(Excerpts from a dataset)
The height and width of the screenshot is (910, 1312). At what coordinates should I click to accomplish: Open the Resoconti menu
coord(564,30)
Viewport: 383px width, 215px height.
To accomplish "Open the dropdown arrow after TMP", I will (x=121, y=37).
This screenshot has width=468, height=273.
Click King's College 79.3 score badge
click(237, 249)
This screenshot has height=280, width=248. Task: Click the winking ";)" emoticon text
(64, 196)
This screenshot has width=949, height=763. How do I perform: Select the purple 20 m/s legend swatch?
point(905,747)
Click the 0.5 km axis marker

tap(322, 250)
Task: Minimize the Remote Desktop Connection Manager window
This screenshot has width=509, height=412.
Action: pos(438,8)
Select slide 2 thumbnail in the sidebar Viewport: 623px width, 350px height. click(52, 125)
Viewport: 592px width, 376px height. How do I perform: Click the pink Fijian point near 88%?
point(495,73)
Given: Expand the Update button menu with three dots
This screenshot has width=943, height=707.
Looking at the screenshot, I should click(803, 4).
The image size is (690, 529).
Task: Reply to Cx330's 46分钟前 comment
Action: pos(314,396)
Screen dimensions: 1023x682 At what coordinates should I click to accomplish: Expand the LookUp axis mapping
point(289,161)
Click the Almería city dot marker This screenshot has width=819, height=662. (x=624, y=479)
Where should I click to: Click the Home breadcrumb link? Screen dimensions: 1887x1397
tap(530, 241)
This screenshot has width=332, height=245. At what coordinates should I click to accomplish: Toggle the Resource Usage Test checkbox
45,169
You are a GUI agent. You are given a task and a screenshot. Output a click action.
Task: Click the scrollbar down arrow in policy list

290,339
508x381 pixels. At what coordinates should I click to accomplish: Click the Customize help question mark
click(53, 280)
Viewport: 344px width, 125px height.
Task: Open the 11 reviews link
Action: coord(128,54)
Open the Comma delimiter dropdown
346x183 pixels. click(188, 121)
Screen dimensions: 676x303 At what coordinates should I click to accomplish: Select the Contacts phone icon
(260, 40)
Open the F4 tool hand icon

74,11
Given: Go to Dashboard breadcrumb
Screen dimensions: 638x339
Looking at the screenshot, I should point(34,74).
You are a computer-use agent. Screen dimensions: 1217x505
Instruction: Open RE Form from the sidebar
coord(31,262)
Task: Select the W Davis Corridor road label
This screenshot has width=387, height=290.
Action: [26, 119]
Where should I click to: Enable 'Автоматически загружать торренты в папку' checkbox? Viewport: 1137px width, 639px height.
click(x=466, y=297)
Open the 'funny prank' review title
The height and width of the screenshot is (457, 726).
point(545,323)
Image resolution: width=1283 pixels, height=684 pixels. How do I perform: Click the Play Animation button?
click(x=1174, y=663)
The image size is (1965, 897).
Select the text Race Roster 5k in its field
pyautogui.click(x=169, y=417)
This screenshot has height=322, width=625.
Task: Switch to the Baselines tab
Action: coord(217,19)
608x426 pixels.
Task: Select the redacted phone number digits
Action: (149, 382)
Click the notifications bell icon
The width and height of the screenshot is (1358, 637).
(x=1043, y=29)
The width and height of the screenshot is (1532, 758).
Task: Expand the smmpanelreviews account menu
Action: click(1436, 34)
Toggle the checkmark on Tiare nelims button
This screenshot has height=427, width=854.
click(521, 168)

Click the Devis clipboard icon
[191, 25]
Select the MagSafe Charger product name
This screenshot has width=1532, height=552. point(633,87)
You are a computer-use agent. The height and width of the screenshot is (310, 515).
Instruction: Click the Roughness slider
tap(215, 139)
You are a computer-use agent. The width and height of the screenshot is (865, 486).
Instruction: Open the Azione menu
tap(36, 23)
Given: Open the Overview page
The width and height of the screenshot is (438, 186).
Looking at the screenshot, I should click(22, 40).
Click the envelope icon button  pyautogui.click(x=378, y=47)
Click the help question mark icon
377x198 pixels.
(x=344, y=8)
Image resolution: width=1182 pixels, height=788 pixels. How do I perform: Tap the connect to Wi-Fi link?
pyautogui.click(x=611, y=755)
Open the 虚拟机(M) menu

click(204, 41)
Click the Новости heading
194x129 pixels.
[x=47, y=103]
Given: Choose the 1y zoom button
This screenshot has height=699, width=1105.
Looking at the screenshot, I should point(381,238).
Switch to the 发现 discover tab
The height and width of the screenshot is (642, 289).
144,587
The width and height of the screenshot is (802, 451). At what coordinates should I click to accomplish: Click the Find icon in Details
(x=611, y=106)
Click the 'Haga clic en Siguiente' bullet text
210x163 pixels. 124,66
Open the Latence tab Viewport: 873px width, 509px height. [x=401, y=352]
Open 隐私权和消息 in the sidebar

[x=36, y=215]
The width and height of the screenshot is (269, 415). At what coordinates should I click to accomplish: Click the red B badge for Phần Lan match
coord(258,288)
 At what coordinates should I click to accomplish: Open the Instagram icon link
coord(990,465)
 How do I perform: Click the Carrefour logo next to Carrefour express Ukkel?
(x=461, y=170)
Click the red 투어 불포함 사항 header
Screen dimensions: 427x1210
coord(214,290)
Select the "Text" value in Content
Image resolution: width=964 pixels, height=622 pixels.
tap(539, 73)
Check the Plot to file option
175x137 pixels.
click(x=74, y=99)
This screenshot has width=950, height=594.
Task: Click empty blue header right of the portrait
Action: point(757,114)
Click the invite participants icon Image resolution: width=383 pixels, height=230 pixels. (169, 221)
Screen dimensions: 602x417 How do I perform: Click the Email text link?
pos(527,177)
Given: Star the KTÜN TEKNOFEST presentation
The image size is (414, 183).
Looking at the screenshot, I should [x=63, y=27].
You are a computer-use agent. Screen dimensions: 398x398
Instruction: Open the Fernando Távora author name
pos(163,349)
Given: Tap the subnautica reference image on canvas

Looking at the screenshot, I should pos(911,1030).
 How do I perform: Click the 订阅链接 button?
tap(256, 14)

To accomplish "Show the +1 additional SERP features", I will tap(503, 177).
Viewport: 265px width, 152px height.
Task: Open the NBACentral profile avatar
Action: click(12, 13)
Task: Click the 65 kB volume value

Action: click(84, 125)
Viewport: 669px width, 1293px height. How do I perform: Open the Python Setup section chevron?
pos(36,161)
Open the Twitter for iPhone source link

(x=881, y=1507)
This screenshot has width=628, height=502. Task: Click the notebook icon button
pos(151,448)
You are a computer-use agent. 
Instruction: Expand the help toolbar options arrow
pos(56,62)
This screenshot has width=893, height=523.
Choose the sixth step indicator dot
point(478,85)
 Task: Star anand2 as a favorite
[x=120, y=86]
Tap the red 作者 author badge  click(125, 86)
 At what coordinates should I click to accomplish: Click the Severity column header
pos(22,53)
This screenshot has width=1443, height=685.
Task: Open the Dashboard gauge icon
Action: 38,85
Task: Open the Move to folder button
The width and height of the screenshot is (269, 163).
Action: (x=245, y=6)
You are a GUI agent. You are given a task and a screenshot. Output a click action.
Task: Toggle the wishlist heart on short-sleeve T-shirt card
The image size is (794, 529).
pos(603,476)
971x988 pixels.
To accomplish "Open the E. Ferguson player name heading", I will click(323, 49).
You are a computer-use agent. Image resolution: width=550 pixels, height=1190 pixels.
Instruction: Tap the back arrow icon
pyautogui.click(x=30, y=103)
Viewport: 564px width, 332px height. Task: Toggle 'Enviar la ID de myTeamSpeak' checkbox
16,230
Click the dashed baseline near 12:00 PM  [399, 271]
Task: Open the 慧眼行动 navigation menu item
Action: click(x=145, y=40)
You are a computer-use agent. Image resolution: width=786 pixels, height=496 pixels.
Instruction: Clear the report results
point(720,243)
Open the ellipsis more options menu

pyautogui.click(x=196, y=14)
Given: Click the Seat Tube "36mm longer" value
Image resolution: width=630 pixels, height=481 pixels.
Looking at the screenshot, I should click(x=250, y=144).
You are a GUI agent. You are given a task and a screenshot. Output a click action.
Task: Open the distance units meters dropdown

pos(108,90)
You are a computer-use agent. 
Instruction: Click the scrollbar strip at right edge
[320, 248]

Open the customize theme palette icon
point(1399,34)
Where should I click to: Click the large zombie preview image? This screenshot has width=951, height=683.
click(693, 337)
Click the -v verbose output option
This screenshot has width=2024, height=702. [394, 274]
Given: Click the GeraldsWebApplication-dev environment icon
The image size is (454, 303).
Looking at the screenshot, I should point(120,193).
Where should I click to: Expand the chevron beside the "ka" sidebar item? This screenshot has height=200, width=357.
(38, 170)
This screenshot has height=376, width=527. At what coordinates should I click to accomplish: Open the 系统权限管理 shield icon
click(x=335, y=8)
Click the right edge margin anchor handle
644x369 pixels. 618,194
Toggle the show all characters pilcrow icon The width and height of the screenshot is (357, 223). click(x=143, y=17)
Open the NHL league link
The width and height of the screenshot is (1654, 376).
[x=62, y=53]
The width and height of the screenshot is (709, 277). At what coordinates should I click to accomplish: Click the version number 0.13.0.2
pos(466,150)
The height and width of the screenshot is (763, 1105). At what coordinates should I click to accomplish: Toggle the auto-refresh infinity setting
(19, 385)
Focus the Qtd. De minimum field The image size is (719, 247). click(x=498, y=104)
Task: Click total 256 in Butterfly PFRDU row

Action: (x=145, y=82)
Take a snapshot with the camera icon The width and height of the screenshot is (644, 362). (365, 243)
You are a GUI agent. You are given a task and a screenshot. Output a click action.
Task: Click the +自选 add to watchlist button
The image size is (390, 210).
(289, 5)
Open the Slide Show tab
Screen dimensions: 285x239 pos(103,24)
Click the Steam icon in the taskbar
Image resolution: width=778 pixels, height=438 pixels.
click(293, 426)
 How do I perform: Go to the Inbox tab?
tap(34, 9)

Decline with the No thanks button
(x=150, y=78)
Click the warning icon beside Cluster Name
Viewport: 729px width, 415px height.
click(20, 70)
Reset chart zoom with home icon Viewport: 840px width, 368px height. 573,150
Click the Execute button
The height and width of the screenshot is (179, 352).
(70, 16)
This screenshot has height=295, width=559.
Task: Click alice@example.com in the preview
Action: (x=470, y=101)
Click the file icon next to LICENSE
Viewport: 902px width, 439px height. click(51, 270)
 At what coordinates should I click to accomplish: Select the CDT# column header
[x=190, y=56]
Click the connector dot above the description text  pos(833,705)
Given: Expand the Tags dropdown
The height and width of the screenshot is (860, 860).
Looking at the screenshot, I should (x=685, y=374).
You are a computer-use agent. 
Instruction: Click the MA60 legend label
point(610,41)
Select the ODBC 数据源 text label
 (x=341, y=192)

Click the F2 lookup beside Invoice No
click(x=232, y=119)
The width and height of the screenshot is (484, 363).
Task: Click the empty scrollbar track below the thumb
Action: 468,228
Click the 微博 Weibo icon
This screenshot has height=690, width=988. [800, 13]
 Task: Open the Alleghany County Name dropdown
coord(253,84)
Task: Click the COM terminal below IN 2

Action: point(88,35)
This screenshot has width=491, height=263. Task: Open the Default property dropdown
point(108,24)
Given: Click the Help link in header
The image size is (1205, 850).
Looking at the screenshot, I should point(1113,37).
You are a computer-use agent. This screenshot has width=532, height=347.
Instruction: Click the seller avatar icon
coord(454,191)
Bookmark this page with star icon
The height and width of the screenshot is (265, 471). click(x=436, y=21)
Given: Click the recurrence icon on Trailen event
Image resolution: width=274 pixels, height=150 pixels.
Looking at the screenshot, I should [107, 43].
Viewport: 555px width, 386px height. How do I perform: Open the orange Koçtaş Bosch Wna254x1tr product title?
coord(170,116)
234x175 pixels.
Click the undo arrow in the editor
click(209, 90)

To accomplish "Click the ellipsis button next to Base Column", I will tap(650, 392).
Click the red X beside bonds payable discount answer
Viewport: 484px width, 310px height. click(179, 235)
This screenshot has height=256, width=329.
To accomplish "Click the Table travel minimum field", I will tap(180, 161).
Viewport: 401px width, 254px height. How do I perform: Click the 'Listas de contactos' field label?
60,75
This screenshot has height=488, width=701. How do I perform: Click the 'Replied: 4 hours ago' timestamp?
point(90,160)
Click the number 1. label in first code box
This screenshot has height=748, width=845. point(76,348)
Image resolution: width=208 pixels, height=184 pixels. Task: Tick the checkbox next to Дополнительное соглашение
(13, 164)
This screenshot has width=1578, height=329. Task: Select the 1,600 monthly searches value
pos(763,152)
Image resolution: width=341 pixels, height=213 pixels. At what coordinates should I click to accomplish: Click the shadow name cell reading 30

Prompt
Write out each line above containing "zoom".

Reply to the exercise
Given: Choose the 1y zoom button
Reset chart zoom with home icon Viewport: 840px width, 368px height. 573,150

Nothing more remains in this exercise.